::: SUPPLIED INFORMATION
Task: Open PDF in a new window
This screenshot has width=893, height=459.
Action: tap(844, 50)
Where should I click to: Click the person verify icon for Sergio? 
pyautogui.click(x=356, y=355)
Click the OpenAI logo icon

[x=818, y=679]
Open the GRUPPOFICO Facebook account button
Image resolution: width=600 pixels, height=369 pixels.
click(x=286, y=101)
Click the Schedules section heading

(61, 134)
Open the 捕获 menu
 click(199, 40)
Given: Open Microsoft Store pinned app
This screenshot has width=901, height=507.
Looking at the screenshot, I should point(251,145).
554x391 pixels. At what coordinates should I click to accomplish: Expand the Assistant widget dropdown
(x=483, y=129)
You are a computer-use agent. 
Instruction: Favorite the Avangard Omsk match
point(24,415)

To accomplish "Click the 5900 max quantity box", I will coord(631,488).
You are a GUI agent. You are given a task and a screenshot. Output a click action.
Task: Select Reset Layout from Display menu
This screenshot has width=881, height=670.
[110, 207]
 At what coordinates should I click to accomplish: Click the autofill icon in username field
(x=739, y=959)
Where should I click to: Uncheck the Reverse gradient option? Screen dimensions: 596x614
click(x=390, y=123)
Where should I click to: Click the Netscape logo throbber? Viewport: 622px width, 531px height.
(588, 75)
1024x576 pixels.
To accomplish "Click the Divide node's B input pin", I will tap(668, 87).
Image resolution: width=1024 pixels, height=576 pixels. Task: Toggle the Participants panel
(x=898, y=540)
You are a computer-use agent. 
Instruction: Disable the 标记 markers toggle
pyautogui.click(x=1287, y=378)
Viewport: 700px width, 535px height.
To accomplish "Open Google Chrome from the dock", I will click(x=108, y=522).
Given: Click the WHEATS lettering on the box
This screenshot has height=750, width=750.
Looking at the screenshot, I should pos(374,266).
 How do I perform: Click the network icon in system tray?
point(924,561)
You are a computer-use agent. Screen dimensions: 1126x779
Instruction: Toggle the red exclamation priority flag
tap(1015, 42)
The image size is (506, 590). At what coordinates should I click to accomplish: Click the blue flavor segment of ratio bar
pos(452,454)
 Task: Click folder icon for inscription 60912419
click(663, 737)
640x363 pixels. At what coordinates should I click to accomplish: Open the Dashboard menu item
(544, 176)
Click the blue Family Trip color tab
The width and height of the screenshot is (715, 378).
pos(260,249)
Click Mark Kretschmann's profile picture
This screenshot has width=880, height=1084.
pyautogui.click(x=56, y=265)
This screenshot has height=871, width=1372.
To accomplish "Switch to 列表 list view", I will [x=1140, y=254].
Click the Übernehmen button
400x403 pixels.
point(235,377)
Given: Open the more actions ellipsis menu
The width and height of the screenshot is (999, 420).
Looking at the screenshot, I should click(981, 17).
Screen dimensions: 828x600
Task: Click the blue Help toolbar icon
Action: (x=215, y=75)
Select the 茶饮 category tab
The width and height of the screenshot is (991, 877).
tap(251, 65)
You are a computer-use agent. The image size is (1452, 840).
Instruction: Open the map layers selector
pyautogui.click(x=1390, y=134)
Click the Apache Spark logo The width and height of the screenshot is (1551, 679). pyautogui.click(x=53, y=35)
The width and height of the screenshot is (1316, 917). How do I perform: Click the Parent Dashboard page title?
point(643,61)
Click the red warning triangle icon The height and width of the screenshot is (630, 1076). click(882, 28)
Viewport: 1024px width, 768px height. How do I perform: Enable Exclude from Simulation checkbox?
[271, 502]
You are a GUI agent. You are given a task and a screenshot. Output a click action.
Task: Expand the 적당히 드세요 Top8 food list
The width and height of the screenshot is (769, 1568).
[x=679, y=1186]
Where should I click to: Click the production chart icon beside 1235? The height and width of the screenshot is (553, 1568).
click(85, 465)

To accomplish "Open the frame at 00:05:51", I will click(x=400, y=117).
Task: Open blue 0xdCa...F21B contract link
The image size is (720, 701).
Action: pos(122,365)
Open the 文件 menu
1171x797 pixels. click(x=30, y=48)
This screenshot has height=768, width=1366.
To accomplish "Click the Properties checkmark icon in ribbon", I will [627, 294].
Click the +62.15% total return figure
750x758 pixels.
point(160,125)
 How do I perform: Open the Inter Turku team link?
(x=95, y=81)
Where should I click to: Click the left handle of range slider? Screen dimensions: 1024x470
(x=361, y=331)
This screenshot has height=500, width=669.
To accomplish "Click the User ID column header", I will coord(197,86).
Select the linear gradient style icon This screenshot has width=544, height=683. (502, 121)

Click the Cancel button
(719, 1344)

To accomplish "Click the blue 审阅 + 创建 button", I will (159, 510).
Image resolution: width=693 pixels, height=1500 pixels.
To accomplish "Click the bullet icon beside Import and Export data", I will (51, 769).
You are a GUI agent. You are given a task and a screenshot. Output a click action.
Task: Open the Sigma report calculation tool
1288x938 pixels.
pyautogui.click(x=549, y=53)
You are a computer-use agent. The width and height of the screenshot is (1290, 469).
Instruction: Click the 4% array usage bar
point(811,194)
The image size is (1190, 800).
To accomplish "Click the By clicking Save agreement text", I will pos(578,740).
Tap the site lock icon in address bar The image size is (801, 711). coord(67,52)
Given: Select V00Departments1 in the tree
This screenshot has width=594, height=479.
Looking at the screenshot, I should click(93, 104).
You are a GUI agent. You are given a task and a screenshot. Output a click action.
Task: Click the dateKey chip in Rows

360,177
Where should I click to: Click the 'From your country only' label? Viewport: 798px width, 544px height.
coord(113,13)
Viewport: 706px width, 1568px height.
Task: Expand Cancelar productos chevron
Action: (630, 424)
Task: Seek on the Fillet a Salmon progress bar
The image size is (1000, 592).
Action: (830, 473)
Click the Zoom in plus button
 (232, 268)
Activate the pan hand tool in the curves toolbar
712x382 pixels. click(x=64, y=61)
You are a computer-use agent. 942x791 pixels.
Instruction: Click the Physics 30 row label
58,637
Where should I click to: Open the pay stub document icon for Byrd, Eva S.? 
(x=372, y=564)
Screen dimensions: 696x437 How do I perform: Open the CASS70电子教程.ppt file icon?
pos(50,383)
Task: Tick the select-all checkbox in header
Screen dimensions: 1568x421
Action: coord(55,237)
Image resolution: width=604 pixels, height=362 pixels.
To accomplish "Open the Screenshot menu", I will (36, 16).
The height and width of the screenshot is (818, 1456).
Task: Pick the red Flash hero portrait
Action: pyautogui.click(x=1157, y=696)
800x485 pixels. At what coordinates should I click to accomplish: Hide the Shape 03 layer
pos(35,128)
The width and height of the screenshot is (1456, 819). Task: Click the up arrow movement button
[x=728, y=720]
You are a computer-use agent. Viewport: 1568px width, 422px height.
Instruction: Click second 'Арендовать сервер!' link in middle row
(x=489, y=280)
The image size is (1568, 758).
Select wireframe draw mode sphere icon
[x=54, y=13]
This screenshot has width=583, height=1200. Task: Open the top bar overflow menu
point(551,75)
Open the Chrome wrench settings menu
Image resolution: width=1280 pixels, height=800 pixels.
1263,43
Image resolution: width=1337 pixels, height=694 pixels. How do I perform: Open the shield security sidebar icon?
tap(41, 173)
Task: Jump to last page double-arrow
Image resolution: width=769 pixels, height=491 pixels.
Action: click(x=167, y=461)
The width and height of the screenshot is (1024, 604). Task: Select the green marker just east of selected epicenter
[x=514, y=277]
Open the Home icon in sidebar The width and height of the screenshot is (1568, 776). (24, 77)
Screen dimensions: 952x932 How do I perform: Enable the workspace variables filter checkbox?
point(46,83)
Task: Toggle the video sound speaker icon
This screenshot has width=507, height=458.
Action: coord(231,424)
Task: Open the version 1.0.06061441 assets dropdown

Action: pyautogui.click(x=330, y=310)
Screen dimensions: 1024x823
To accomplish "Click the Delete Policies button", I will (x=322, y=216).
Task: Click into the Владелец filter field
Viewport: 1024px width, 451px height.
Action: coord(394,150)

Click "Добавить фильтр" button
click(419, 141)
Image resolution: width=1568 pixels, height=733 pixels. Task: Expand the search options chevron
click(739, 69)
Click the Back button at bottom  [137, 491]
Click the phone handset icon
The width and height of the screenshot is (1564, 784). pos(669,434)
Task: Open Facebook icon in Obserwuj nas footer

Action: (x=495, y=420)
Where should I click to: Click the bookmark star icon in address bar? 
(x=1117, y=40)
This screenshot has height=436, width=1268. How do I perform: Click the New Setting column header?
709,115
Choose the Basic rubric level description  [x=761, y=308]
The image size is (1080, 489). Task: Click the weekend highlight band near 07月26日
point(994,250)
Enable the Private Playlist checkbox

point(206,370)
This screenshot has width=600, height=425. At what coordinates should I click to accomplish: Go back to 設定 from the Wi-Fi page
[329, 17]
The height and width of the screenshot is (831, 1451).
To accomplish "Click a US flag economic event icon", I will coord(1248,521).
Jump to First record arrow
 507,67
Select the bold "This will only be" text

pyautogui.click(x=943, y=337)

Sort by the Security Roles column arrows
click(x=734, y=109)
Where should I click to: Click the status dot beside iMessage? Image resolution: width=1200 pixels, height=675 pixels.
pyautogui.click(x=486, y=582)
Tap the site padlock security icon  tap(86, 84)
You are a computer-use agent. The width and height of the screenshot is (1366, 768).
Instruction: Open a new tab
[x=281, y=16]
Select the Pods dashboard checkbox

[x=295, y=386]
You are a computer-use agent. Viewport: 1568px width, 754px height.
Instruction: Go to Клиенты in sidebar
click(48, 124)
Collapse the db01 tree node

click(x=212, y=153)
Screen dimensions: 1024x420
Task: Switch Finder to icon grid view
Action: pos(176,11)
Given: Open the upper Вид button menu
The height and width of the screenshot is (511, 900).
::::::
### WHAT YOU SHOULD DO:
Your task is to set down only the lines that run from the opening of the listing to the line with "Given: Open Microsoft Store pinned app", both ends included, each unchanged.

### OUTPUT:
Task: Open PDF in a new window
This screenshot has width=893, height=459.
Action: tap(844, 50)
Where should I click to: Click the person verify icon for Sergio? 
pyautogui.click(x=356, y=355)
Click the OpenAI logo icon

[x=818, y=679]
Open the GRUPPOFICO Facebook account button
Image resolution: width=600 pixels, height=369 pixels.
click(x=286, y=101)
Click the Schedules section heading

(61, 134)
Open the 捕获 menu
 click(199, 40)
Given: Open Microsoft Store pinned app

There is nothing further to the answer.